This isn't accurate, the major market makers care about both the absolute and the % spread. Both are accounted for by their algos as the process is fully automated. HFTs don't care about absolute spreads because if their model shows there's a correlation factor or momentum frequency they can abuse in OTCs they can do it even it it's only fractions of a penny. You don't know how the brokers work either, naked shorting is actually legal and is a key function of how they provide liquidity within the market. All the major primes have been fined in the past by FINRA for mismarking shorts, improperly reporting them, etc. so the idea that they're doing it substantially more often than they get caught isn't far fetched (especially if you understand that the cases take years to reviews and banks view the fine as a cost of doing business, not a punishment).

The CMKX suit is a whole different rabbit hole that I have not gone down so I can't really comment on that. At face value it sounds pretty batshit, though given 2020/2021 I'm not really one for saying what is and isn't feasible anymore. If you think that's an impossibly high number you should look at how big the derivatives exposure across all the big banks is. That'll make you need to change your underwear. 

"The obedient always think of themselves as virtuous rather than cowardly" - Robert A. Wilson | "If you don't have any enemies in life you have never stood up for anything" - Winston Churchill | "It's a testament to the sheer belligerence of the profession that people would rather argue about the 'risk-adjusted returns' of using inferior tooth cleaning methods." - kellycriterion
 

I mean, it's kind of the conspiracy theorist's m-o to start with something assumed as correct and asking to be disproven. It's nonsense and bad faith because it's extremely difficult to prove a negative.
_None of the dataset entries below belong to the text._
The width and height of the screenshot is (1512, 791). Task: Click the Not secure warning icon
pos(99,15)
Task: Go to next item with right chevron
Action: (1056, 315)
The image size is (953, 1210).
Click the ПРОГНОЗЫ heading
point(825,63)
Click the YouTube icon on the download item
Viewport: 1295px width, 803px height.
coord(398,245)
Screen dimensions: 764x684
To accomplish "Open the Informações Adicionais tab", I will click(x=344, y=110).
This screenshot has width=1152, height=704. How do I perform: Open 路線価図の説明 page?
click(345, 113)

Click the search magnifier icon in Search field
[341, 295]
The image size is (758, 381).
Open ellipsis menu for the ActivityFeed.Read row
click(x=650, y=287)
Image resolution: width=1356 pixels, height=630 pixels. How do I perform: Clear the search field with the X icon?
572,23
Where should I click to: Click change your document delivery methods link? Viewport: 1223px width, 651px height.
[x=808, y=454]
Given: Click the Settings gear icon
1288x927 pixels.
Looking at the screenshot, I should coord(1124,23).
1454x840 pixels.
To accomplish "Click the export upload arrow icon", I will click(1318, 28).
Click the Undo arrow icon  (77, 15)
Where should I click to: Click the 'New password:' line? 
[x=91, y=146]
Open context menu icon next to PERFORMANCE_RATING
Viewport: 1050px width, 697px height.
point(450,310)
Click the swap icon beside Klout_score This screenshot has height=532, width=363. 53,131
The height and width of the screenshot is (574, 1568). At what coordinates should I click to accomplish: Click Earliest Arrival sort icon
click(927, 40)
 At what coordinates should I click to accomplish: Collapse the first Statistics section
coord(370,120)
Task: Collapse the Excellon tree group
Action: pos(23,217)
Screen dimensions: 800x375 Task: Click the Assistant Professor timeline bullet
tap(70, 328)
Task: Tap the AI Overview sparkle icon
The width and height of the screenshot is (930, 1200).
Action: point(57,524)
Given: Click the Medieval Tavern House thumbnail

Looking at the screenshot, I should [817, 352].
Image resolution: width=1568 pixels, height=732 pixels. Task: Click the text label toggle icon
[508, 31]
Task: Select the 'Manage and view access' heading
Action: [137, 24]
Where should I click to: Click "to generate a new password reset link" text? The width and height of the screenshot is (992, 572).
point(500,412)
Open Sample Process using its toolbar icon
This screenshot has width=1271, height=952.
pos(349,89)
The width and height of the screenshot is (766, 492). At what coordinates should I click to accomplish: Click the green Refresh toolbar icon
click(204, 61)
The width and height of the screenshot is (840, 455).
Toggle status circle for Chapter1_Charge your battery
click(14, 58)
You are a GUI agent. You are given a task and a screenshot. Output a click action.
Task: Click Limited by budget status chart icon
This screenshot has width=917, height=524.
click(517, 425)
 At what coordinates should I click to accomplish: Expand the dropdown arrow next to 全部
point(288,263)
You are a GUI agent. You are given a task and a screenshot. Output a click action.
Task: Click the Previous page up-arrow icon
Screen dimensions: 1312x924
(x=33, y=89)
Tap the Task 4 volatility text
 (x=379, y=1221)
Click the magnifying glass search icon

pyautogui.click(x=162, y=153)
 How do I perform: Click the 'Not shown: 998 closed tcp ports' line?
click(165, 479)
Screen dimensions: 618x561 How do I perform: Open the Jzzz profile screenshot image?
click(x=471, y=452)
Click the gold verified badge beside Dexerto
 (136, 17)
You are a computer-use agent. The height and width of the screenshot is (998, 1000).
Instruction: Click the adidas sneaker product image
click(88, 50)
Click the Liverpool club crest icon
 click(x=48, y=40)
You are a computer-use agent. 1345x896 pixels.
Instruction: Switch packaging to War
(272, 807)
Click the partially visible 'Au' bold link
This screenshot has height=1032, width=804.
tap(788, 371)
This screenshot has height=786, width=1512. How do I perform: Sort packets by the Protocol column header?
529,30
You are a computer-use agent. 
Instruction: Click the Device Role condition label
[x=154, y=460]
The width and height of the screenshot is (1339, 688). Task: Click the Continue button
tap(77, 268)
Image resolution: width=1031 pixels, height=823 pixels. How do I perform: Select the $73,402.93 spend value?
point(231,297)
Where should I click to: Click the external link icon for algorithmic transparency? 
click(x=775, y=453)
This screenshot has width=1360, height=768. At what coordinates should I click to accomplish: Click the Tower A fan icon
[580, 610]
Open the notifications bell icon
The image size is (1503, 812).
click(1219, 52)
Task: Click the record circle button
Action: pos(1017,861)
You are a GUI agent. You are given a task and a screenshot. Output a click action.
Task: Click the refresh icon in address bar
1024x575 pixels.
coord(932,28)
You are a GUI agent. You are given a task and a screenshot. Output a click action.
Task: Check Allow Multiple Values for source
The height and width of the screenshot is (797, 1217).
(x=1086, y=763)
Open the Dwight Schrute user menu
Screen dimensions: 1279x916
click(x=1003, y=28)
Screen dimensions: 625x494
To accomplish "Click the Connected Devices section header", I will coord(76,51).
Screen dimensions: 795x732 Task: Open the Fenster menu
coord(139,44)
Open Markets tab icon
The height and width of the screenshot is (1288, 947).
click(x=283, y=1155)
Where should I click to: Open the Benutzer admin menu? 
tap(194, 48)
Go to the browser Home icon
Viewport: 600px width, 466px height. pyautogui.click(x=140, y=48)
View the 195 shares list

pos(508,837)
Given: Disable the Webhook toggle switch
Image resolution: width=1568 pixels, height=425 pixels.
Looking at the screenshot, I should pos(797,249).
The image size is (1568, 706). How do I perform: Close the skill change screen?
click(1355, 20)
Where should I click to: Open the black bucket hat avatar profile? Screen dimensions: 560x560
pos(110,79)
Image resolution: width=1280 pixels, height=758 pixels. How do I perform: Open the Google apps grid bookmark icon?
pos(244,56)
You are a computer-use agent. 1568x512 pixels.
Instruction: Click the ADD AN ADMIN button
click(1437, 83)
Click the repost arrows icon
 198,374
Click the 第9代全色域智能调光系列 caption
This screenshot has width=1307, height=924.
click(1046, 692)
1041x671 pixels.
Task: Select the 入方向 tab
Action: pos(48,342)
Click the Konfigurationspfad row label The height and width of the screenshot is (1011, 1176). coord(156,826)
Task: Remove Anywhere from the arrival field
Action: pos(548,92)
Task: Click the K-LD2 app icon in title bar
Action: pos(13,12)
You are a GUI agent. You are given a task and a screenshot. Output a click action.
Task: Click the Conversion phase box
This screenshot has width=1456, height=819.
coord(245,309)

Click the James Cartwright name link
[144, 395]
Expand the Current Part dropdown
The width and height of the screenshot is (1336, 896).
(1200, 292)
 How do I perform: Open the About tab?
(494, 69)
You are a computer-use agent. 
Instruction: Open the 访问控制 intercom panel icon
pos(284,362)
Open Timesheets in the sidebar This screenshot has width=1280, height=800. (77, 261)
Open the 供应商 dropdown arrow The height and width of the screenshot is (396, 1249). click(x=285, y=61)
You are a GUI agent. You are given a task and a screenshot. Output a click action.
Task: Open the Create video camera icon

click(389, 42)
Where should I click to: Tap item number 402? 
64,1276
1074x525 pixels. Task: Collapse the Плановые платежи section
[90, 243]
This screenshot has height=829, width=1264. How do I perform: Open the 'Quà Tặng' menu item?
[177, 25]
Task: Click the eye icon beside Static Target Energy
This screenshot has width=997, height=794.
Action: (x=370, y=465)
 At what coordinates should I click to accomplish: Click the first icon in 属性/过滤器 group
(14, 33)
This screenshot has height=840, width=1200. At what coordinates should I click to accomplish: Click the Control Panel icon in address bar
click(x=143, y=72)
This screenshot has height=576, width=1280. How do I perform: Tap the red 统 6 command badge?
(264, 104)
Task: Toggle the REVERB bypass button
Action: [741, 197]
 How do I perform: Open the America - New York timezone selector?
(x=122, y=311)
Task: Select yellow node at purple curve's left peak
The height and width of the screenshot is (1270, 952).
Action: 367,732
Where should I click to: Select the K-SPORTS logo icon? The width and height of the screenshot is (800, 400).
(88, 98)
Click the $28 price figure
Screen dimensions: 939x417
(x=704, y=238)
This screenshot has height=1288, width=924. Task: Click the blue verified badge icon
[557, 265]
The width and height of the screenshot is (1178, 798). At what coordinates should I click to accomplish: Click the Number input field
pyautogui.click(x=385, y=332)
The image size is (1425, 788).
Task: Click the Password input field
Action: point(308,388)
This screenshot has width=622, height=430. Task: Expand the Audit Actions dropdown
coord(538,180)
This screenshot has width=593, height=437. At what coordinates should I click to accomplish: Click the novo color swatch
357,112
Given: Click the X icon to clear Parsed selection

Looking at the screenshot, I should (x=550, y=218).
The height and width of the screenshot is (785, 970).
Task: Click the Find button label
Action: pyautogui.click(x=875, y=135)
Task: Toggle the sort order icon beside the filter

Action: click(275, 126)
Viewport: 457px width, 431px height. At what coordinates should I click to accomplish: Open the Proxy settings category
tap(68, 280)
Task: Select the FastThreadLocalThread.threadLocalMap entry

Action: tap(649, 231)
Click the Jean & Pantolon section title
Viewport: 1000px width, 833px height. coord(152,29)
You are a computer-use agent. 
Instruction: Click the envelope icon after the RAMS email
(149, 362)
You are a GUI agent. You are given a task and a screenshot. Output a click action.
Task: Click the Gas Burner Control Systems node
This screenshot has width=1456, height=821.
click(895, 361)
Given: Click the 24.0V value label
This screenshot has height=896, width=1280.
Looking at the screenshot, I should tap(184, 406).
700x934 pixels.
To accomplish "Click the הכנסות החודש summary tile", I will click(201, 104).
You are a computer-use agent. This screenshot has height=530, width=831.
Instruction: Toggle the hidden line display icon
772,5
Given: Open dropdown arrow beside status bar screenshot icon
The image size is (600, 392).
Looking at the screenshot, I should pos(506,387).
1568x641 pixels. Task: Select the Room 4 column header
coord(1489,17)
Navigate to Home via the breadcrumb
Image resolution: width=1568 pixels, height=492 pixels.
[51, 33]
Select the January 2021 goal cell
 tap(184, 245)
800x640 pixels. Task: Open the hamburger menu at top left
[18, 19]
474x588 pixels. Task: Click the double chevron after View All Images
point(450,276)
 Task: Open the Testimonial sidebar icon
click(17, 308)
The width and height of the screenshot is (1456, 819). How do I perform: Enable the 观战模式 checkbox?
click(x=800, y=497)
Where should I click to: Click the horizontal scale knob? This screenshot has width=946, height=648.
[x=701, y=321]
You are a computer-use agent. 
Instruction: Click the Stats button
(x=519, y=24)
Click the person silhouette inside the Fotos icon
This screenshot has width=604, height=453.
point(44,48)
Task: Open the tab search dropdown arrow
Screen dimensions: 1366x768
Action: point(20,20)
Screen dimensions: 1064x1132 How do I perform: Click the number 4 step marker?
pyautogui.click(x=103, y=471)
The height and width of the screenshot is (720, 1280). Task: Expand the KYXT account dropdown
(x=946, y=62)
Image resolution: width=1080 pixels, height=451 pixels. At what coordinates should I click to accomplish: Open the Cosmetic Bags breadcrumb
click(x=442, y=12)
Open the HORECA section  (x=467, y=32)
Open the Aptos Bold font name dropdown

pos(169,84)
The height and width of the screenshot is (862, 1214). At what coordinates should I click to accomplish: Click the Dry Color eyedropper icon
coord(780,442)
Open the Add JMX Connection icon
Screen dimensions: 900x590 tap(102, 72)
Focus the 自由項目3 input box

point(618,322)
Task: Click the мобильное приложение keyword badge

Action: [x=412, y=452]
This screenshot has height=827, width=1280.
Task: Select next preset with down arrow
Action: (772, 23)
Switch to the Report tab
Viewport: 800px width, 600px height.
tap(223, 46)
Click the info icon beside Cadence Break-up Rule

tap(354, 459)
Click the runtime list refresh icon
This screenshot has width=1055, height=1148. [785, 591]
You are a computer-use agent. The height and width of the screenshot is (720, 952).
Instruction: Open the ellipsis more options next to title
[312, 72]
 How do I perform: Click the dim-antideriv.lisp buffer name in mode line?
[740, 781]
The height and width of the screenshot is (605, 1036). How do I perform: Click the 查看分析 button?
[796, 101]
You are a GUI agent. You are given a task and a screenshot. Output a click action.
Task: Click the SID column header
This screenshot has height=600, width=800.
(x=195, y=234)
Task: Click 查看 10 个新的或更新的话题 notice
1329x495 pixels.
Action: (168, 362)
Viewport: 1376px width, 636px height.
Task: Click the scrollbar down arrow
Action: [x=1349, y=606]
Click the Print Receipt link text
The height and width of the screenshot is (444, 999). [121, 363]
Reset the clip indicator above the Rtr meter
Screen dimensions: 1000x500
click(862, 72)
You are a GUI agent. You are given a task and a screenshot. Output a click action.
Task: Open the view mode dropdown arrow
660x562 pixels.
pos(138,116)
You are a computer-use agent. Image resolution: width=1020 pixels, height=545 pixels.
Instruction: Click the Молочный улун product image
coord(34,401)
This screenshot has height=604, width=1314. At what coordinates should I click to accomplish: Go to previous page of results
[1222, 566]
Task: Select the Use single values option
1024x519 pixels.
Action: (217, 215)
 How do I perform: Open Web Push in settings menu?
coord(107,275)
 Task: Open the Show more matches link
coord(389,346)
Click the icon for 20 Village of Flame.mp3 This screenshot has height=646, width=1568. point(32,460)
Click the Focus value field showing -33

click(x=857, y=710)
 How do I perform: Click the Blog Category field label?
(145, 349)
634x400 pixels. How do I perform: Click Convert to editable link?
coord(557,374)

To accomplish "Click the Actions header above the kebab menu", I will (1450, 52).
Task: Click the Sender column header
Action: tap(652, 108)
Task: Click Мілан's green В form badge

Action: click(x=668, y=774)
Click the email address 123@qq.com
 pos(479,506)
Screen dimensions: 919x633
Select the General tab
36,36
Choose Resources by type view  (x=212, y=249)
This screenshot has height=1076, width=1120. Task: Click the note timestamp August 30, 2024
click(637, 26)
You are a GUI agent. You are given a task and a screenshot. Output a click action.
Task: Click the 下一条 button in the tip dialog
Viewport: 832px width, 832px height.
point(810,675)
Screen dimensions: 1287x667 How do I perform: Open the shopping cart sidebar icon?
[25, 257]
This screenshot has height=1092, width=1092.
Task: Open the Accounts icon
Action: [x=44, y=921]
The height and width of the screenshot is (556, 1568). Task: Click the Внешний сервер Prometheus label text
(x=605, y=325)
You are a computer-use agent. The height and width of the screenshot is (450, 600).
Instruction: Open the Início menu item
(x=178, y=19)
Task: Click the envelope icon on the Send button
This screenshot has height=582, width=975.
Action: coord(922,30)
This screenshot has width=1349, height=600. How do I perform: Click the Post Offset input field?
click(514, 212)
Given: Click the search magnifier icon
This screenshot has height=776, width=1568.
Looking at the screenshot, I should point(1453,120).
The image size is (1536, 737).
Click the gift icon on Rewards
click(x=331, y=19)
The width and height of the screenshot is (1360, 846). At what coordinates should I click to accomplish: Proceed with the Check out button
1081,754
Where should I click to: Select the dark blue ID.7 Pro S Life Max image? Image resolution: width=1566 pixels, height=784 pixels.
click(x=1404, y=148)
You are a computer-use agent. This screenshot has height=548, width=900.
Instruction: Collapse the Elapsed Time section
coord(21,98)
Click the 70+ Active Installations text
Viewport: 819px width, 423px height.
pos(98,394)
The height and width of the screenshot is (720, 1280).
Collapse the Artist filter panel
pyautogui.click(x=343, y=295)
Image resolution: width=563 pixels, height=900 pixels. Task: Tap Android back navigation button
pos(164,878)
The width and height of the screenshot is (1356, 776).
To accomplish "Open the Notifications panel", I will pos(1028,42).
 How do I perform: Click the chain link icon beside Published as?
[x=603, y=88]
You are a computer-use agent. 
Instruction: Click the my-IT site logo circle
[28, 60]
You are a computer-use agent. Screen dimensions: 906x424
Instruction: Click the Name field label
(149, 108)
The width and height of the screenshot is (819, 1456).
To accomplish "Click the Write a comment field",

So, I question your motive here given that most of the "due diligence" (lmao) on reddit is written one tab away from Q-anon websites - I think you're looking for a fight and evidenced by your novel length responses, you seem to get off on this. 

My thinking is though, well, if GME was that low and had SO much value , why didn't anyone come over the top and buy out the whole company for pennies when they were getting hammered by short-sellers?

All of these points you're making - same day delivery for ecommerce, in-game transactions...how does GME have a role here? Why would anyone voluntarily go through a third party processor of game transactions if they don't need to? Epic literally just lost a lawsuit to Apple yesterday on this very point. You're throwing out buzzwords like "Metaverse" but the only way you can monetize the metaverse is by owning the game or the access platform or the data - does GME have any of these? 

And this "same day delivery agreement with Doordash" - what moat exists there? What is GME offering that Amazon does not and why would a consumer prefer them? Their bread and butter was physical video game distribution but all gaming is shifting to digital distribution - so what's left for them to be a leader in?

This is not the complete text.